WHAT YOU ARE ASKED TO DO
Report each line of the entries below that has the word "zoom" in it.

Data extracted from a collection
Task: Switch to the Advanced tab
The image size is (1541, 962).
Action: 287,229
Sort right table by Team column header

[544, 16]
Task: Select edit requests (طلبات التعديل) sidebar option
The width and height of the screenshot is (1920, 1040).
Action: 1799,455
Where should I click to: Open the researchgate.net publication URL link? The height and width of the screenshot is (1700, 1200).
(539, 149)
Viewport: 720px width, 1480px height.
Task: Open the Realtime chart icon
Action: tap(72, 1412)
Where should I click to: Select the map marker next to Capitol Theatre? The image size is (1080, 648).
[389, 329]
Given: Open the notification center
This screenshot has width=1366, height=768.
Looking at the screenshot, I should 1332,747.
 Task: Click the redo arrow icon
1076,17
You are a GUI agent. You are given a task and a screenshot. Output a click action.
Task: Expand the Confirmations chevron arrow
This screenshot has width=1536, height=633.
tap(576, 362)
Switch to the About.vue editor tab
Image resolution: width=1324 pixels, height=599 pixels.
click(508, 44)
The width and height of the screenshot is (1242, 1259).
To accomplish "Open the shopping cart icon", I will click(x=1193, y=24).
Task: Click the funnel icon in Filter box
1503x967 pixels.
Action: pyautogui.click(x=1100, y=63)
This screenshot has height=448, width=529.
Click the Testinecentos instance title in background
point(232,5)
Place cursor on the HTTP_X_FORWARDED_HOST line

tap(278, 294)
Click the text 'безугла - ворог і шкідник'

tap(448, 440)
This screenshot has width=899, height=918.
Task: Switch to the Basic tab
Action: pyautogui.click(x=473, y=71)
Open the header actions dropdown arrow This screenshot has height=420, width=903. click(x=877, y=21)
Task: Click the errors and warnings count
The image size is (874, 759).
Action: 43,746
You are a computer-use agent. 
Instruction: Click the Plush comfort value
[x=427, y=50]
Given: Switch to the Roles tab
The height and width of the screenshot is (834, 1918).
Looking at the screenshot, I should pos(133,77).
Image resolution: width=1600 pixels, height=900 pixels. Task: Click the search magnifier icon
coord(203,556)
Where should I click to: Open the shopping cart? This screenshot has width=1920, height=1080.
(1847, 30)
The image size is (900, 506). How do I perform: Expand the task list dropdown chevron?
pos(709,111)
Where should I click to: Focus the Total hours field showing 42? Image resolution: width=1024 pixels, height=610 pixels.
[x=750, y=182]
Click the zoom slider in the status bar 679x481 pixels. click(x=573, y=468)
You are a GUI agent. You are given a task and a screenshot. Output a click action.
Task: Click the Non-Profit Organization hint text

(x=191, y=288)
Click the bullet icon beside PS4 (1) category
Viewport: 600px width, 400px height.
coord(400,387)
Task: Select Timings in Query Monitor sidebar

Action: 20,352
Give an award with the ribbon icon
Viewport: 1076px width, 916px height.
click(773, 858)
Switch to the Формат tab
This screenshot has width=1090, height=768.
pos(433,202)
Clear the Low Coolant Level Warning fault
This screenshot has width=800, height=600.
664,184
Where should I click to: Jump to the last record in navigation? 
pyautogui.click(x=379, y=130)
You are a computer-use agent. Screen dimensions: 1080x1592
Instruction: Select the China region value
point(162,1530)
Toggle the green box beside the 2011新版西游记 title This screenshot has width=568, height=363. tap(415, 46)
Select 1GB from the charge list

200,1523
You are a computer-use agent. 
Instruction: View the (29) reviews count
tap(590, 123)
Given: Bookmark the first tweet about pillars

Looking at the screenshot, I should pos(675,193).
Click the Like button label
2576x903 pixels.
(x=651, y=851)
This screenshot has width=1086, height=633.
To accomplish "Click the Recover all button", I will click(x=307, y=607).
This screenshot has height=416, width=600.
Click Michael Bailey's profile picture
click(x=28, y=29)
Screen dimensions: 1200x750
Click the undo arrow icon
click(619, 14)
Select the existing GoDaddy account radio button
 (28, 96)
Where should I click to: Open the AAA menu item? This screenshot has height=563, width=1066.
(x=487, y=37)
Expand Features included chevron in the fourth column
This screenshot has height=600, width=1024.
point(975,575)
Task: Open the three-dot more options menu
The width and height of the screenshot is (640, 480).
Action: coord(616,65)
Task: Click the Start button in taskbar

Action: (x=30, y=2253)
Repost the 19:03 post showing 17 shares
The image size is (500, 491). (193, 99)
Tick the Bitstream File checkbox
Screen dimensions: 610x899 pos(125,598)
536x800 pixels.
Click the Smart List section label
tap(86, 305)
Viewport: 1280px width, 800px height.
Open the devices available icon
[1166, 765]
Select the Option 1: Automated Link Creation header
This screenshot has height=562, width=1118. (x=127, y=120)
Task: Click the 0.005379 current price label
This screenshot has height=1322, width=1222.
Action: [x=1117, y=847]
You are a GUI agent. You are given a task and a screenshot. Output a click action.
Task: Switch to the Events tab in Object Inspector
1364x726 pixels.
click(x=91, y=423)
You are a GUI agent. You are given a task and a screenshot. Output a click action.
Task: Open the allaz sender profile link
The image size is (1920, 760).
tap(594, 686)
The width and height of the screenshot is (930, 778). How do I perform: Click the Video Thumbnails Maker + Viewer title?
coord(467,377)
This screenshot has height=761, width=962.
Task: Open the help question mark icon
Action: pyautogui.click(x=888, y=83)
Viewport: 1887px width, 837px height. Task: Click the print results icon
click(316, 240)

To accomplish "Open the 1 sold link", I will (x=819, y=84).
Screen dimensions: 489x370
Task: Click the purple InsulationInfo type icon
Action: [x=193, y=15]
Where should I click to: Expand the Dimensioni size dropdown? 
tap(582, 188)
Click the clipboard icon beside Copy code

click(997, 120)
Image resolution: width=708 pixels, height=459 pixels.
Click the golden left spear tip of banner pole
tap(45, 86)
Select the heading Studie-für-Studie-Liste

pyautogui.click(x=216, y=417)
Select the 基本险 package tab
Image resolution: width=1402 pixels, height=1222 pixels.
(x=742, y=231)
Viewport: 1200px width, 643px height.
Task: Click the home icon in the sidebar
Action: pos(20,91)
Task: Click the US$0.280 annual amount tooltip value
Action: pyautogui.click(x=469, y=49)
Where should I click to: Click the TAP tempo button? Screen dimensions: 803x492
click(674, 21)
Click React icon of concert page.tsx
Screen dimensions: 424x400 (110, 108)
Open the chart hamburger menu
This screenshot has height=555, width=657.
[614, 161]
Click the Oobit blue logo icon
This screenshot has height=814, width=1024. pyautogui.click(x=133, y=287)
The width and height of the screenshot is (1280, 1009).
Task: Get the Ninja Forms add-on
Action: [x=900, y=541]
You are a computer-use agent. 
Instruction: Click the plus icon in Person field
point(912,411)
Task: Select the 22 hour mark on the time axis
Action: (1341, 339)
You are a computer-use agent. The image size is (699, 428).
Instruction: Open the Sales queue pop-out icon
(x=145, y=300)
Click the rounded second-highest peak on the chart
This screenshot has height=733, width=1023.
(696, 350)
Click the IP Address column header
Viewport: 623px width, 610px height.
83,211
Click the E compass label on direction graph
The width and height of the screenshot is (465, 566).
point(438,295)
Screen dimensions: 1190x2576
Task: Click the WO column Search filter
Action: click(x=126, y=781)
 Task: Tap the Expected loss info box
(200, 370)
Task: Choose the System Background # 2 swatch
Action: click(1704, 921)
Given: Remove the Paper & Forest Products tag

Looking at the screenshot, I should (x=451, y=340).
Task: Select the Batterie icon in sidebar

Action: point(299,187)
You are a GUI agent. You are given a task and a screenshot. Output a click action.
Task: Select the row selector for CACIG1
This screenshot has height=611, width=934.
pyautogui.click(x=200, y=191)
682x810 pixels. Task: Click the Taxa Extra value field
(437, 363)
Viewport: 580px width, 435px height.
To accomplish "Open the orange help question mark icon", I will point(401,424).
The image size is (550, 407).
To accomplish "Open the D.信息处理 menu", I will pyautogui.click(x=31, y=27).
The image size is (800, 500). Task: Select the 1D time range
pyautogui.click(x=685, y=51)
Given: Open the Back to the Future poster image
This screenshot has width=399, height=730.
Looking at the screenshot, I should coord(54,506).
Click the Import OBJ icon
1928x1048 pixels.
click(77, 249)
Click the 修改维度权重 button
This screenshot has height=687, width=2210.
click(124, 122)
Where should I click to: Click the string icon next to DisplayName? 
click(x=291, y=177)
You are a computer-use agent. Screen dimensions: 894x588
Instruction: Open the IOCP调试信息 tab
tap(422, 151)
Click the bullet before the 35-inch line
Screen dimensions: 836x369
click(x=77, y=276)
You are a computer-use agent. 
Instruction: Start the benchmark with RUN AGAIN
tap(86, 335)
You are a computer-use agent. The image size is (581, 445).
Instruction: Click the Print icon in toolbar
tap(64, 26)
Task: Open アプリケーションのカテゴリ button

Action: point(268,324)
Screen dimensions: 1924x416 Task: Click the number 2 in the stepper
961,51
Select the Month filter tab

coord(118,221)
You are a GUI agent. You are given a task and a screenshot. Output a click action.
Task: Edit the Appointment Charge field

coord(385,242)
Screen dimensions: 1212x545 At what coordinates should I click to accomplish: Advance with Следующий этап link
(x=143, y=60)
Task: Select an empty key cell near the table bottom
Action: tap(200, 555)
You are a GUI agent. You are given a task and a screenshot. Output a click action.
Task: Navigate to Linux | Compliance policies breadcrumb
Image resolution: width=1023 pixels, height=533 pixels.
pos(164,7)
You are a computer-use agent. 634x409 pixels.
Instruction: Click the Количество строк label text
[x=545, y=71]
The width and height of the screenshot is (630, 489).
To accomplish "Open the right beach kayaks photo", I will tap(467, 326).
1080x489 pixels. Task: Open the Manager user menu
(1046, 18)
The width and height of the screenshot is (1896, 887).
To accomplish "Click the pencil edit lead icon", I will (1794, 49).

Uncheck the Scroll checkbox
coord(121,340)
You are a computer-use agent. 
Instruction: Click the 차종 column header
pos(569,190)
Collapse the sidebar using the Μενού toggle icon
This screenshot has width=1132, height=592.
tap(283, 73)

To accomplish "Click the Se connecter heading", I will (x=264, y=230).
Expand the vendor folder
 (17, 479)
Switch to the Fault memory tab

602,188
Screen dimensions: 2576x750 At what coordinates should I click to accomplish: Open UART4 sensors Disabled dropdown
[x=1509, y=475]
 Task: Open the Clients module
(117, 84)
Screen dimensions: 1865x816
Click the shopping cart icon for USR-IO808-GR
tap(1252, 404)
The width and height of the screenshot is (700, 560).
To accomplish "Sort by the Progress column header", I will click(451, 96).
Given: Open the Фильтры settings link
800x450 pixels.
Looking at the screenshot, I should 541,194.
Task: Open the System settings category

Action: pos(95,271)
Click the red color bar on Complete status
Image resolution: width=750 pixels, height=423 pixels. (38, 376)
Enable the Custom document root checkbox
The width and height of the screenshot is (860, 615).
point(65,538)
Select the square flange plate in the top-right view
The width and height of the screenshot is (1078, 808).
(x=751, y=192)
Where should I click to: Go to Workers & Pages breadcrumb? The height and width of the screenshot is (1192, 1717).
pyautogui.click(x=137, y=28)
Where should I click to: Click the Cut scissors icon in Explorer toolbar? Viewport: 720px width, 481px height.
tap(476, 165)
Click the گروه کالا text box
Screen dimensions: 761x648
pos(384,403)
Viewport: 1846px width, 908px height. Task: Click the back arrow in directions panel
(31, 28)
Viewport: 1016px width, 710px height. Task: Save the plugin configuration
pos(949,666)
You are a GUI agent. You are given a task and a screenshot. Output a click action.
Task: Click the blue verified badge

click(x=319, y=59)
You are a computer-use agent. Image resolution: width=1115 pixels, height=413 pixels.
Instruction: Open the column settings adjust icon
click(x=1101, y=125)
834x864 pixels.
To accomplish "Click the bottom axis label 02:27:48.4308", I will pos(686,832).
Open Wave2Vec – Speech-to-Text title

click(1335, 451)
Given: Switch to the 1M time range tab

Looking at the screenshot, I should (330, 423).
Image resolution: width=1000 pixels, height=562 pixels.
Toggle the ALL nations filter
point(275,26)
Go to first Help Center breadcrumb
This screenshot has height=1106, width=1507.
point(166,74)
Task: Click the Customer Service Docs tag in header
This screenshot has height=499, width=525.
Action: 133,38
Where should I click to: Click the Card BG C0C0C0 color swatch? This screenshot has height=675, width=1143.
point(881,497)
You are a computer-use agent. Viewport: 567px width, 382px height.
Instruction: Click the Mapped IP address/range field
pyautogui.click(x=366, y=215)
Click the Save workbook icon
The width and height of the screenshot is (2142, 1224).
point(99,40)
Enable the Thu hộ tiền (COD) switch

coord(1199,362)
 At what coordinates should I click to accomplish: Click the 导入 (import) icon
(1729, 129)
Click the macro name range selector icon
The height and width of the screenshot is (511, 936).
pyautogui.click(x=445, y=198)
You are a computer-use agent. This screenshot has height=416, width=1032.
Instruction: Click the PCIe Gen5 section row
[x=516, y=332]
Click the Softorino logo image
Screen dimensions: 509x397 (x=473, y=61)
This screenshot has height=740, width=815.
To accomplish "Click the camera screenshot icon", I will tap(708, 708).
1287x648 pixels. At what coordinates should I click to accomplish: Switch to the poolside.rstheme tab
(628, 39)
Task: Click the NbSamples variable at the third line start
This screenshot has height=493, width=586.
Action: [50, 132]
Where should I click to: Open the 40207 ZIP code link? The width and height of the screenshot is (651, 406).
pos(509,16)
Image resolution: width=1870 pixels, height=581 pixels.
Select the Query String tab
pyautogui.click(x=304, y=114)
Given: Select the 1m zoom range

TASK RESULT
Click the zoom slider in the status bar 679x481 pixels. click(x=573, y=468)
Given: Select the 1m zoom range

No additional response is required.